More than a decade later, the team behind N++ is back with a multiplayer sequel

By Ravi Krishnan in Technology · June 6, 2026
More than a decade later, the team behind N++ is back with a multiplayer sequel

I've seen this movie before, and it always ends the same way: a studio's curse masquerading as artistic integrity.

Raigan Burns made that comment about not wanting another decade to pass, and I remember thinking even then that it was the kind of thing you say when you've just surrendered ten years to perfectionism and haven't quite admitted it yet. Now we're staring at the punchline. Metanet didn't just make one of gaming's most punishing platformers—they made a lifestyle choice disguised as game design. The gap between N++ and N Plus Infinity Times Two isn't a creative incubation period. It's the sound of two people who built something so brutally honest and uncompromising that the commercial world had nowhere to put it except on a shelf gathering dust.
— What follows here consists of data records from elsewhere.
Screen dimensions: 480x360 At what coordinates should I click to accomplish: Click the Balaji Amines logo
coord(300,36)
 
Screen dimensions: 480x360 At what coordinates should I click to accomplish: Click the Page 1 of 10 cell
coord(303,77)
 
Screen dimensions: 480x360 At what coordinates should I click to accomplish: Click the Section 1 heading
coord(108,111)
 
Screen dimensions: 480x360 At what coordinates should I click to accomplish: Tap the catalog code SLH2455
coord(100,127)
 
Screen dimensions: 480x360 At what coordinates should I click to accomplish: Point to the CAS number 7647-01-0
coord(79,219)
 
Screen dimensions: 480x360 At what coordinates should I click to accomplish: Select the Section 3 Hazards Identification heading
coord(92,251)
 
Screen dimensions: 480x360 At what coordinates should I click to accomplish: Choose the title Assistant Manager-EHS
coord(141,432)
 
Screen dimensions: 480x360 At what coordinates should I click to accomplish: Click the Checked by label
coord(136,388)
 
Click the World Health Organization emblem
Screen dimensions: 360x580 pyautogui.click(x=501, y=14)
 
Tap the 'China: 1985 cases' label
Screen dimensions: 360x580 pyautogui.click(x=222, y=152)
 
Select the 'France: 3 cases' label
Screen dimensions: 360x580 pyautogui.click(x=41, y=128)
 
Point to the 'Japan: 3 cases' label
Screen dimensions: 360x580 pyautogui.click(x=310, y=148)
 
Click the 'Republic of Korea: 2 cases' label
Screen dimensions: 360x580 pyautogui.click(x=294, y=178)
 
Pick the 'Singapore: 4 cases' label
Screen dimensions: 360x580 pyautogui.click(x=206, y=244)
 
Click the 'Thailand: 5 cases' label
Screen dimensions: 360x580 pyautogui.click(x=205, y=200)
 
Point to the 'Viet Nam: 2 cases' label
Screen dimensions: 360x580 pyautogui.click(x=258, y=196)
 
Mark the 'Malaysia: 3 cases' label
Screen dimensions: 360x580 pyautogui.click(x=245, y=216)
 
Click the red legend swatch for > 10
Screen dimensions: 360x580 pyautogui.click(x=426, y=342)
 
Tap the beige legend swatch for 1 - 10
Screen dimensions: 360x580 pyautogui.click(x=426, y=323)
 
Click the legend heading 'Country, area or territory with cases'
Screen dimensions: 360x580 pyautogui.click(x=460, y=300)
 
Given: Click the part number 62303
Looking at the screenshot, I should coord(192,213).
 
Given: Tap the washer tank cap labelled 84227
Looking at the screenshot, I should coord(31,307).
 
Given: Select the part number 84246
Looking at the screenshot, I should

What's fascinating is the pivot to multiplayer. This reads like the first crack in the armor, the moment when even the most devoted craftspeople realize that lightning in a bottle doesn't scale to financial sustainability. Multiplayer is where single-player obsessives go when they finally acknowledge that two people can't fund a decade of work on artistic vision alone. It's not cynical—it's just grown up. They've learned what the rest of us already knew: the market doesn't wait for perfection, and perfection doesn't pay rent.

The real question isn't whether N Plus Infinity Times Two will find an audience. It's whether adding other people to their misery will make it feel less like a punishment and more like a feature. History suggests the hardest creators rarely get easier when given company.